Well, the book was well written and actually pretty funny, so from that standpoint, it was well worth reading. However, the most important lesson I learned from it would probably have horrified the author! Yet, I'm glad that I read the book.
First off I'm not into megachurches. Members can and do get lost. Many church goers may actually like that so that they never have to take on any responsibility. In fact, after becoming totally exhausted in ministry at very small churches myself, I have many times threatened to go to a church where I could slip in on Sunday morning and slip out at the end where no one knew me or even seemed to care. I understand, but I don't believe that's what church is about.
However, I was appalled by the opulence in which the senior pastor and top people lived. Luxury cars, regular golf times at prestigious golf courses, magnificent offices, vacations in the Caribbean, and staff retreats at expensive spas were the way of life for this bunch. Was this author serious? I kept waiting for the cynical main character to disassociate himself from the church, wondering about the disconnect between the senior pastor and the third world where church and faith mean persecution, poverty, loss, and even death. But, the main character only spoke about how much good the church was doing, how many lives were changed, and how God had placed him in this wonderful church.
Also, I was bothered by the rigid set up of the Sunday morning service. It could only last exactly sixty minutes and the pastor's sermon could run no longer than twenty-five minutes. It was performance and entertainment oriented. The sanctuary was given a circus name.
Surprisingly, the main character seemed to have a personal relationship with God, although it got somewhat lost in all the references to popular rock music, movies and near swearing.
So why did I decide I was glad that I had read the book and what lesson had I learned?
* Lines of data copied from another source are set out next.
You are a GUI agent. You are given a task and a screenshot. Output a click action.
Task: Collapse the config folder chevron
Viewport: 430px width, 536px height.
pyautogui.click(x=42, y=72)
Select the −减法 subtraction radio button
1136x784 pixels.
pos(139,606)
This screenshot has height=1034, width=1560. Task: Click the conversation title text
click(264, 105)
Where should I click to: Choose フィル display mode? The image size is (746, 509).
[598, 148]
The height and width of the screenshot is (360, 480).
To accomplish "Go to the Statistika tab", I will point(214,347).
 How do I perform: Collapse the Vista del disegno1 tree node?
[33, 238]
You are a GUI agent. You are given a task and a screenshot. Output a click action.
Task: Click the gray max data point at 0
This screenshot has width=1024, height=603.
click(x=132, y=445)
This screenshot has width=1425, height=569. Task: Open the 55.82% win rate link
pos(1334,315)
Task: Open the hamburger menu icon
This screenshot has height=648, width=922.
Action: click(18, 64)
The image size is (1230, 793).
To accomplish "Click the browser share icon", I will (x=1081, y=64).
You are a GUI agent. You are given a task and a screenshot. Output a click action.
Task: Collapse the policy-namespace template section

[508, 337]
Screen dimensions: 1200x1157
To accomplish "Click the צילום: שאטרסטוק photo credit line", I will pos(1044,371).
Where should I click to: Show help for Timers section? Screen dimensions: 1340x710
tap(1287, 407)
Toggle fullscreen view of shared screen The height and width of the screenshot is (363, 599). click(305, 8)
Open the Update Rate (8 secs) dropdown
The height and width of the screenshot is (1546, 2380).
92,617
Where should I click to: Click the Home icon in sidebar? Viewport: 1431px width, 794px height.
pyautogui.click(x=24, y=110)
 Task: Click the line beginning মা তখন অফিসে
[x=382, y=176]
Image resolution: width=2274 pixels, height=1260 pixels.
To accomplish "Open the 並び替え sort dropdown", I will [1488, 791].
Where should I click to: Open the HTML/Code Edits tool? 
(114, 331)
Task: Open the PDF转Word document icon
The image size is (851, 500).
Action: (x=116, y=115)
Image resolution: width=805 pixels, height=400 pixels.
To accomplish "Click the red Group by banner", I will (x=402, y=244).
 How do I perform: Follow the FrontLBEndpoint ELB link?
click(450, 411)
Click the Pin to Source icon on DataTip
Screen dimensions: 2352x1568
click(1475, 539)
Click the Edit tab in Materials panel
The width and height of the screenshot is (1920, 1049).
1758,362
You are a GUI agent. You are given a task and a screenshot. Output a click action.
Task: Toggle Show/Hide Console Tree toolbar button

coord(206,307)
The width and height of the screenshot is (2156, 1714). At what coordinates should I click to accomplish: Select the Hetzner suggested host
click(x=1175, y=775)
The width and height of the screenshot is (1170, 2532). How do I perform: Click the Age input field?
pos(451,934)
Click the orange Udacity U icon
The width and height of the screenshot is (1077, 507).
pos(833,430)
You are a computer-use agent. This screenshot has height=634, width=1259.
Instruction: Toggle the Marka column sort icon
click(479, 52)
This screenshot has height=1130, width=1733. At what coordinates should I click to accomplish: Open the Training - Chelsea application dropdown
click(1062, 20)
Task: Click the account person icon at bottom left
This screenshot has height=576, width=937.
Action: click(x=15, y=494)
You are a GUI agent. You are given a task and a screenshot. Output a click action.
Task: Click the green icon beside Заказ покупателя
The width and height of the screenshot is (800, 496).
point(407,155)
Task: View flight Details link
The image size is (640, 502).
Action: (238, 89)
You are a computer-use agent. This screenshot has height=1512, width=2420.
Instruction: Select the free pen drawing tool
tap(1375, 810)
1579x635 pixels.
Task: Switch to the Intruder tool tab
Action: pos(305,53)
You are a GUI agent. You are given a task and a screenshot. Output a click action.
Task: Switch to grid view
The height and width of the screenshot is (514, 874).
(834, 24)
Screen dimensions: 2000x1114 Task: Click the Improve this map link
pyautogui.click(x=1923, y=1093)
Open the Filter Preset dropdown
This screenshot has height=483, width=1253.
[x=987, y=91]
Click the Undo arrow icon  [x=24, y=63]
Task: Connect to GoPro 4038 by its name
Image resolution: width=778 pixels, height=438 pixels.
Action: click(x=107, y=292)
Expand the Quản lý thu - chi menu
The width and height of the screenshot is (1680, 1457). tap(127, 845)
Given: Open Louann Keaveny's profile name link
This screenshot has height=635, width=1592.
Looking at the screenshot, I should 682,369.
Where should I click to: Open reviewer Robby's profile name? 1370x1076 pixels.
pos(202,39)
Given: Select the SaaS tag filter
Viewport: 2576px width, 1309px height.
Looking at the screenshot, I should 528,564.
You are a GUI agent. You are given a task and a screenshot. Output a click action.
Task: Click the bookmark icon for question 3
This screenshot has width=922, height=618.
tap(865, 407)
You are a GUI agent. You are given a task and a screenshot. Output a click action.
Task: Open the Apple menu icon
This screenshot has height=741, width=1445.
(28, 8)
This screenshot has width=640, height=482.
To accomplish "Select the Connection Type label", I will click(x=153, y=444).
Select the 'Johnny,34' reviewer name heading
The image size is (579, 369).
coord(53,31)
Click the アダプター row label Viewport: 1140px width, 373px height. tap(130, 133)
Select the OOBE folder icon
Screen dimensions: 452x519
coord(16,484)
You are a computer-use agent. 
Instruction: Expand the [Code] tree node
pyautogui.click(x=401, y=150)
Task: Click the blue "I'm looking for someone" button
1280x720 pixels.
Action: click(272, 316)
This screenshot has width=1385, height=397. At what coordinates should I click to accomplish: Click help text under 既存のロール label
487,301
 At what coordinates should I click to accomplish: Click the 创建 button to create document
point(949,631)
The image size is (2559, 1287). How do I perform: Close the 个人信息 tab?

There was a conversation in the book about someone wanting to become a Christian, but he was hesitant because it would mean giving up so many things. The associate pastor's answer blew me away. He said that Christianity was about freedom, even in those bad habits of his. He continued to say that God would change the believer's perspective and those habits just wouldn't seem so important any more. I almost fell off my chair! Most bad habits that we have are just plain sinful! God doesn't give us freedom to live in sin! It was then that I realized that this book was a prime example of where the church is going today. Satan must be ecstatic! There was no talk of sin or repentance. It was the "God accepts us just as we are" line that never gets around to stating how God will not leave us in sin. He demands repentance, the turning away from sin.
Where is the church headed? If we continue to follow in the line of this book, there soon won't be much of a church left, at least not the Church where there is repentance and true change to holy, righteous living. We'll just be playing church.